What is required: Find every line in the records below that holds the word "will", and copy it out.

(Available data begins)

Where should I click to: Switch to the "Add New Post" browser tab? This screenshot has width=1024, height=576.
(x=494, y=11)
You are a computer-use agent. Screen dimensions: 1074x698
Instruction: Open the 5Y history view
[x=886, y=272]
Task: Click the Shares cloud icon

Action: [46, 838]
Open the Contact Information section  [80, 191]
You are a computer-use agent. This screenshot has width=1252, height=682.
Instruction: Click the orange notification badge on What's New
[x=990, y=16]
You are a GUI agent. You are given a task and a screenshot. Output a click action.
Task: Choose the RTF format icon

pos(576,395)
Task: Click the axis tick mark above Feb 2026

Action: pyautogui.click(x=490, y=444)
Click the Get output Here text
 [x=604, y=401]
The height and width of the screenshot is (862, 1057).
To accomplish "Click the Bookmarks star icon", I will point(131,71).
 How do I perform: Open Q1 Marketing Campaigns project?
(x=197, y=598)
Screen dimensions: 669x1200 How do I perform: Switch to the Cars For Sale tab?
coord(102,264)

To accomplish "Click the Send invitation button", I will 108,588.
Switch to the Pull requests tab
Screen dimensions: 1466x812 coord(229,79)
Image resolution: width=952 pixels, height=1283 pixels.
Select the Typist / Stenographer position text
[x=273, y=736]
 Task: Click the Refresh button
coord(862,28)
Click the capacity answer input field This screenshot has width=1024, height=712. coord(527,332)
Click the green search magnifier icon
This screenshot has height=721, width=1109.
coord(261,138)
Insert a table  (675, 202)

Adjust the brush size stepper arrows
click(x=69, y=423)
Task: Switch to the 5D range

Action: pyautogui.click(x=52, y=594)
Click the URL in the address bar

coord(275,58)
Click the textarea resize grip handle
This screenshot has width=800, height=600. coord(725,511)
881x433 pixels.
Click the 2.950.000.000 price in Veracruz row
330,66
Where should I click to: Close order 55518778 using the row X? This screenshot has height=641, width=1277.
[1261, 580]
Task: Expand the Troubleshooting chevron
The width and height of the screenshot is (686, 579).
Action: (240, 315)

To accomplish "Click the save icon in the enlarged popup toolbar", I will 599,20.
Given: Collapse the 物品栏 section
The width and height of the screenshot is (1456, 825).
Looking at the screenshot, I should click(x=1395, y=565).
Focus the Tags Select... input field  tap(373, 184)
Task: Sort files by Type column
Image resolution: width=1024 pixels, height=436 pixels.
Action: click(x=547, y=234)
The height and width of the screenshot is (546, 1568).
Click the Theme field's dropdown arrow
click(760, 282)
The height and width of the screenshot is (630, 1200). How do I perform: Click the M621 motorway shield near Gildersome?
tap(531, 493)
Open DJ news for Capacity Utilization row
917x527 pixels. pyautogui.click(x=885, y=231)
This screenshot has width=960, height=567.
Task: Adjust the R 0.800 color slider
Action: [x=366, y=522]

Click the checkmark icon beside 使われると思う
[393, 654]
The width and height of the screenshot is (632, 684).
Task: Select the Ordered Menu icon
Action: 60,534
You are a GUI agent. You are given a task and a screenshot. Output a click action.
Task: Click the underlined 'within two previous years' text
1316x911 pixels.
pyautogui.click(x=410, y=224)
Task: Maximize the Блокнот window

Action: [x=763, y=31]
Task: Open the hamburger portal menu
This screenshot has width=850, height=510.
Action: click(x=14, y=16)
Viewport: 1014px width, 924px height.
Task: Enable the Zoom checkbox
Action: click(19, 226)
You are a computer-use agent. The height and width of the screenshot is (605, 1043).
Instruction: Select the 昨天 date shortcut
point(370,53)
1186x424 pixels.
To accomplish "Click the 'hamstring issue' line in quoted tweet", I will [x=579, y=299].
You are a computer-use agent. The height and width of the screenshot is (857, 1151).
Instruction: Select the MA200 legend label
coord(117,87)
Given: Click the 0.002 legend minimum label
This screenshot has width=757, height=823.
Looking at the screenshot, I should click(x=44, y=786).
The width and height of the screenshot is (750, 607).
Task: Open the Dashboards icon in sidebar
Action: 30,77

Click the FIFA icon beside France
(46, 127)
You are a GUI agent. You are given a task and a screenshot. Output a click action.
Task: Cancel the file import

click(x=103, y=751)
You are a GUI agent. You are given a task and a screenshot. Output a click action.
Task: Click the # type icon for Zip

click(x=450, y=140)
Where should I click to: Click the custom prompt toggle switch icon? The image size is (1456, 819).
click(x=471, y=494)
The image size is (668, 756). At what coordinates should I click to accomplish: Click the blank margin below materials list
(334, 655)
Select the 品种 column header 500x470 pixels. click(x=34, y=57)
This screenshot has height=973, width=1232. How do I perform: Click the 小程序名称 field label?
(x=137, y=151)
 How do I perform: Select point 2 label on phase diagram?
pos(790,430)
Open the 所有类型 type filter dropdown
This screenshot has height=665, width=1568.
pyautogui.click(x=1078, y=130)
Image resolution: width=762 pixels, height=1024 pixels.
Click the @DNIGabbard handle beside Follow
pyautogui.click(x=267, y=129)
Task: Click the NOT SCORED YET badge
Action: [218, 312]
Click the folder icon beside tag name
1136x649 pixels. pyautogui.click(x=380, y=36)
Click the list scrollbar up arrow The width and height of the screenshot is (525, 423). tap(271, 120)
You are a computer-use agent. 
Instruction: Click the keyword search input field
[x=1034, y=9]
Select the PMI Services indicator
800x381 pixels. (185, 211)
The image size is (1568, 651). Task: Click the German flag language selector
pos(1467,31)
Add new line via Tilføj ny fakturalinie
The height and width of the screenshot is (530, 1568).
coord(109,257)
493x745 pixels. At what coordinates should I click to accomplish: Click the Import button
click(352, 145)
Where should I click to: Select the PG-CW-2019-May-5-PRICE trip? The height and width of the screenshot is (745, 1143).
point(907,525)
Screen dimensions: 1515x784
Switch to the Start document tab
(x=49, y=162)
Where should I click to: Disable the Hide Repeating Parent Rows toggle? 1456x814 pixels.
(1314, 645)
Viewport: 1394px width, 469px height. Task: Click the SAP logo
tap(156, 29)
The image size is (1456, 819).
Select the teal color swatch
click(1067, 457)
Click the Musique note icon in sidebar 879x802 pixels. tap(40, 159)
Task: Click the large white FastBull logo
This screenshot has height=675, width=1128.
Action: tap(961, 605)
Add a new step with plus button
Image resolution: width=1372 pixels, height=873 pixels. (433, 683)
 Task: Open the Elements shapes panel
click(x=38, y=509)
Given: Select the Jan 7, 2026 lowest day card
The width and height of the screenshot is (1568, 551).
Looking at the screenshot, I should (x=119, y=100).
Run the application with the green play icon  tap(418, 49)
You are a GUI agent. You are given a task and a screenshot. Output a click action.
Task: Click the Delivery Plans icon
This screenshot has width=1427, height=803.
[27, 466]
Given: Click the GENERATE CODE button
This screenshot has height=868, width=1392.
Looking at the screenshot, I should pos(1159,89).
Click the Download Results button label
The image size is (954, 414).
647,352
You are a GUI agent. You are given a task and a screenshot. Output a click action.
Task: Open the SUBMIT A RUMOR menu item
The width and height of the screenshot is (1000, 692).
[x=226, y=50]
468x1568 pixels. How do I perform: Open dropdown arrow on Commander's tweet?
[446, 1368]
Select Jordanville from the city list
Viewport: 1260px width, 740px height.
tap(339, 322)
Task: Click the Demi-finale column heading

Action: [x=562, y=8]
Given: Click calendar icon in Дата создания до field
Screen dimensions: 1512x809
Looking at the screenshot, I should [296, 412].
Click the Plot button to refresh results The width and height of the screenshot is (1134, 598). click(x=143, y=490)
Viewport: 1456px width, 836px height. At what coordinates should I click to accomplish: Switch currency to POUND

(Available data ends)

Problem solution:
To accomplish "Click the Bookmarks star icon", I will point(131,71).
To accomplish "Click the Send invitation button", I will 108,588.
To accomplish "Click the save icon in the enlarged popup toolbar", I will 599,20.
To accomplish "Click the 'hamstring issue' line in quoted tweet", I will [x=579, y=299].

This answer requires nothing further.